Synthesis of homorhamnojirimycins and related trihydroxypipecolic acid derivatives via divergent bicyclic amino lactone intermediates: Inhibition of naringinase (L-rhamnosidase) and dTDP-rhamnose biosynthesis

Abstract

A series of homorhamnojirimycins and related compounds are prepared from two epimeric [2.2.2] bicyclic amino lactones 6 and 7 via the 2-azidoheptono-1,5-lactone 8, itself derived from L-rhamnose. Aminolysis and deprotection of the bicyclic lactones provides an efficient route to trihydroxypipecolic acid amide analogues of 5-epi-L-rhamnopyranose 12a–d and L-rhamnopyranose 14a–d. Some of the L-rhamnopyranose analogues display inhibitory activity against naringinase (L-rhamnosidase) and dTDP-rhamnose biosynthesis and are potentially useful as tools for investigating cell wall biosynthesis of Mycobacterium tuberculosis, the causative agent of tuberculosis.
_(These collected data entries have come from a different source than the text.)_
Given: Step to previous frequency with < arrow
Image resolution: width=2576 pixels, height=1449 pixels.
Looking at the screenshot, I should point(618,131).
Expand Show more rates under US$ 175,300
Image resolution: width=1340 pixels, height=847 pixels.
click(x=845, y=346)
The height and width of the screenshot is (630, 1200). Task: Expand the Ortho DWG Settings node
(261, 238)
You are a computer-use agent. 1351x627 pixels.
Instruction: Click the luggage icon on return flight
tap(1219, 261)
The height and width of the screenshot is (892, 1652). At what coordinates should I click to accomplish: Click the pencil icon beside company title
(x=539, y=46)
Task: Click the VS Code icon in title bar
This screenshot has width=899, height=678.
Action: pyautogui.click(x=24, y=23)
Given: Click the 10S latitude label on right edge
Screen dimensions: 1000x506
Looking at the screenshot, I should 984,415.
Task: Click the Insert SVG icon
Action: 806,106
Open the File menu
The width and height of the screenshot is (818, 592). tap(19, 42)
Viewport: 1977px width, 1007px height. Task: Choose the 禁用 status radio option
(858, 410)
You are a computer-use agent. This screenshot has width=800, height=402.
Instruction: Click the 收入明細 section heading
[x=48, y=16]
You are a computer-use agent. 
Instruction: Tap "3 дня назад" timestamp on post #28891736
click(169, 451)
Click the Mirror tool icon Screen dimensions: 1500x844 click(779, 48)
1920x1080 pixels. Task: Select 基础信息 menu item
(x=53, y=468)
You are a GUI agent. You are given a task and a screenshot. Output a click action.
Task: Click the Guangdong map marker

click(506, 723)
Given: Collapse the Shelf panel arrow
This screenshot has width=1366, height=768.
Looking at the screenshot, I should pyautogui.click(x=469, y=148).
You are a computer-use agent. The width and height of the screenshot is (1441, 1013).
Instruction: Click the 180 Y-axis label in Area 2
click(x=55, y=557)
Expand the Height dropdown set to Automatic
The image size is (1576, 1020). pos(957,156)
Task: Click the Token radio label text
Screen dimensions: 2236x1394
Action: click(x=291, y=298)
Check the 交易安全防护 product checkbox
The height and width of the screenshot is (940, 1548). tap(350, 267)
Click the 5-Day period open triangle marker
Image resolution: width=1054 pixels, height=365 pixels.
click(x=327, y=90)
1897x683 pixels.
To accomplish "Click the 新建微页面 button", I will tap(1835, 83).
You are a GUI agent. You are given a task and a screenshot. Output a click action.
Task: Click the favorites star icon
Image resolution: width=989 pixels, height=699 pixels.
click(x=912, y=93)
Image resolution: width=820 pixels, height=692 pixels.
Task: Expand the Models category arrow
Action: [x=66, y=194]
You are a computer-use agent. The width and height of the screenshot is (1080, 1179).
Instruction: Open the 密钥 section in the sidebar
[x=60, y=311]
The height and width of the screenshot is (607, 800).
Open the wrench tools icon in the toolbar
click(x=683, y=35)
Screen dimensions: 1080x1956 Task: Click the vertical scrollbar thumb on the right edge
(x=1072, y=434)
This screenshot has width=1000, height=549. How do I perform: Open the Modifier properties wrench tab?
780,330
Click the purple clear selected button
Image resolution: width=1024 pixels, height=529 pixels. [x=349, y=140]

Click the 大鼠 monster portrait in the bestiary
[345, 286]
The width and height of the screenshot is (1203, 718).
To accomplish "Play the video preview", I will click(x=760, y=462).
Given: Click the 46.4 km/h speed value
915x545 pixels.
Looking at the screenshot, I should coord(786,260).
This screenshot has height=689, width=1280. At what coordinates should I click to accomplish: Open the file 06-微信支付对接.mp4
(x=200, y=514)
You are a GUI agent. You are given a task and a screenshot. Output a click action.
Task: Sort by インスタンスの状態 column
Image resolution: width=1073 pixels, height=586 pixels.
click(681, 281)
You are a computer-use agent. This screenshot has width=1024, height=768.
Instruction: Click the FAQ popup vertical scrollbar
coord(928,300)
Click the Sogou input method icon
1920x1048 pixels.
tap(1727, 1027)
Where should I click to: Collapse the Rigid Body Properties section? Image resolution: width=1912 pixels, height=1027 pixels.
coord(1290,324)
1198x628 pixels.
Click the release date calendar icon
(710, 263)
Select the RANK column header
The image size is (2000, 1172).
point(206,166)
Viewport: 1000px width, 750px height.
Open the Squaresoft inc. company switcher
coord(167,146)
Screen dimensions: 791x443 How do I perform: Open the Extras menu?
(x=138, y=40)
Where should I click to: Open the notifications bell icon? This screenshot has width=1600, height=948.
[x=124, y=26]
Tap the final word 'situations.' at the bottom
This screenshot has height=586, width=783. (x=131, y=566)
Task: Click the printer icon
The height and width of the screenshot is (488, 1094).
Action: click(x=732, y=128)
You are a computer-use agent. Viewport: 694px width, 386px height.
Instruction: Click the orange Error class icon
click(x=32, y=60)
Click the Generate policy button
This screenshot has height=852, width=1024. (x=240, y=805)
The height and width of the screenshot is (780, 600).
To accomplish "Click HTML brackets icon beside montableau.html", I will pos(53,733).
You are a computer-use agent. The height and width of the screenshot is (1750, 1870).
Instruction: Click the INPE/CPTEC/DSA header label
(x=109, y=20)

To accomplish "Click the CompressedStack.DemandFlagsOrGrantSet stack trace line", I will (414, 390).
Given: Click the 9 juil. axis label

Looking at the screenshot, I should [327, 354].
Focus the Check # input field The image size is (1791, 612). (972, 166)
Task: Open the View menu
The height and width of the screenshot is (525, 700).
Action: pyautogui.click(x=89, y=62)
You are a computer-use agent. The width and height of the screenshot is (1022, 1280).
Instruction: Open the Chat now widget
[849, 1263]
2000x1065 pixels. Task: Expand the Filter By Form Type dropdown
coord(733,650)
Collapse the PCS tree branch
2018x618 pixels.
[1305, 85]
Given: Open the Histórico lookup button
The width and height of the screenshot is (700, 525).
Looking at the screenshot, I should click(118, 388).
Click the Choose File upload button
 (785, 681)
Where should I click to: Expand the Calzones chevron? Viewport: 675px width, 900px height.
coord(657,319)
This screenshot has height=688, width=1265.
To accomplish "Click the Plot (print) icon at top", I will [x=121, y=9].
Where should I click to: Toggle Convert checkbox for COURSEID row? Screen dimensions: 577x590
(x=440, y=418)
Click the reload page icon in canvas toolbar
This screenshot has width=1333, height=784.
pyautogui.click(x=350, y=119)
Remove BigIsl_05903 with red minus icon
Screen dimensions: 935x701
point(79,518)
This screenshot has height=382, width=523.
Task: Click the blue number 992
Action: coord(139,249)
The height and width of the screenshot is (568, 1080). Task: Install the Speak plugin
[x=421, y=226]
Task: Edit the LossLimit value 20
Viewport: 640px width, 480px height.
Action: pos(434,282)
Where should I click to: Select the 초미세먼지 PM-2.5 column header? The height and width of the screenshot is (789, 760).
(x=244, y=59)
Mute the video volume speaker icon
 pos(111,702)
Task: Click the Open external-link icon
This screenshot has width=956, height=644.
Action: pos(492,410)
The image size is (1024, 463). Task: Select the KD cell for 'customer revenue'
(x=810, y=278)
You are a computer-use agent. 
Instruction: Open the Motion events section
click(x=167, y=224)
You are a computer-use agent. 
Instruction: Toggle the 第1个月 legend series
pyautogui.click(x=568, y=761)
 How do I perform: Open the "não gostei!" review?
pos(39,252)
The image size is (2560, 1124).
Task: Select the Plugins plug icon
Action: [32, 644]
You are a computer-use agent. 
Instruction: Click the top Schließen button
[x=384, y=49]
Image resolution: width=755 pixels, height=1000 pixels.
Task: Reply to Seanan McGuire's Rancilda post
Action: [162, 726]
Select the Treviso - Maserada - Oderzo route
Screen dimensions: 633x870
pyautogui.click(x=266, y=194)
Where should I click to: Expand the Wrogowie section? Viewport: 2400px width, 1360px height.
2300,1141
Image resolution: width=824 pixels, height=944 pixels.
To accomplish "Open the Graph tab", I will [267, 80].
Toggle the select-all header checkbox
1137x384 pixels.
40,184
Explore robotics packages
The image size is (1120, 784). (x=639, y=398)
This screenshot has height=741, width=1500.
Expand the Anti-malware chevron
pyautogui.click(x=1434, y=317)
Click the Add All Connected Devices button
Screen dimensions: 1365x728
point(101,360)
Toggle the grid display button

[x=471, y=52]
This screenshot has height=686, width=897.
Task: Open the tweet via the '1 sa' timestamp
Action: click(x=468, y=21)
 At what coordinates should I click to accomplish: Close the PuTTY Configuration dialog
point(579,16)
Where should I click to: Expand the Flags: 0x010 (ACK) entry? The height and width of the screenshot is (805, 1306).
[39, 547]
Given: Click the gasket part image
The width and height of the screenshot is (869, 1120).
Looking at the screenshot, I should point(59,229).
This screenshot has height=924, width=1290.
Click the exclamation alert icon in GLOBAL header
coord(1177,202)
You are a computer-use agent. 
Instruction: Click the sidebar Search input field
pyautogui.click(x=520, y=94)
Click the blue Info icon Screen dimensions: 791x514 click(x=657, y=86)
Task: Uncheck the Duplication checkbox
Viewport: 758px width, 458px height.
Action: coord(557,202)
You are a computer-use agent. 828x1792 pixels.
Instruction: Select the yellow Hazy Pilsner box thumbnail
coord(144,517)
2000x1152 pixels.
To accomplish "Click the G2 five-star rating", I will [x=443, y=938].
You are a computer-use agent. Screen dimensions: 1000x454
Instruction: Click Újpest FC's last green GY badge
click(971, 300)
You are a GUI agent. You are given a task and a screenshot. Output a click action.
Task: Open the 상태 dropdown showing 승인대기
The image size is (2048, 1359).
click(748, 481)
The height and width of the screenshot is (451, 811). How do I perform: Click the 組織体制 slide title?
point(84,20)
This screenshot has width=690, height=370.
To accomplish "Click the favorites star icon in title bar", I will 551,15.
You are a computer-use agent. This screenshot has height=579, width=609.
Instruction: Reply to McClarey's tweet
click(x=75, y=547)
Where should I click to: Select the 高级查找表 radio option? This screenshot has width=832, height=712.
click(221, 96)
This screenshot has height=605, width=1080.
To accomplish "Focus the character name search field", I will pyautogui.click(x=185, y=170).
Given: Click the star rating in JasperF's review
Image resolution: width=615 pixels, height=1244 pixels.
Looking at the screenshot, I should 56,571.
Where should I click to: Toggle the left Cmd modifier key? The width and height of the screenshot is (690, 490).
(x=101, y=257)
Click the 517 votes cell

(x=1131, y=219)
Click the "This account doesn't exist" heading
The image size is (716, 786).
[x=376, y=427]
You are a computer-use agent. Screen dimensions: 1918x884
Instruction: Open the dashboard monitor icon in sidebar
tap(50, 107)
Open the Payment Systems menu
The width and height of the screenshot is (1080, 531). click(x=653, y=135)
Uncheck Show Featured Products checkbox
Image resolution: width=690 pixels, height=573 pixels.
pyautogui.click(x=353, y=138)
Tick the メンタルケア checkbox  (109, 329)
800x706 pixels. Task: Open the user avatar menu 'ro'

The synthesis of other homoiminosugar analogues including epi-homorhamnojirimycin (HRJ) 3 is also reported. Methanolysis of the bicyclic lactone 7 possessing a configuration corresponding to α-L-rhamnopyranose under basic conditions affords both α- and β-methyl 2,6-iminoheptonates 16 and 17. Reduction and subsequent deprotection affords the 2,6-iminoheptitols, α-homorhamnojirimycin (α-HRJ) 1 and β-homorhamnojirimycin (β-HRJ) 2, potent inhibitors of L-rhamnosidase and α-galactosidase, respectively. The crystal-structure determination of the bicyclic lactone 7 is also reported.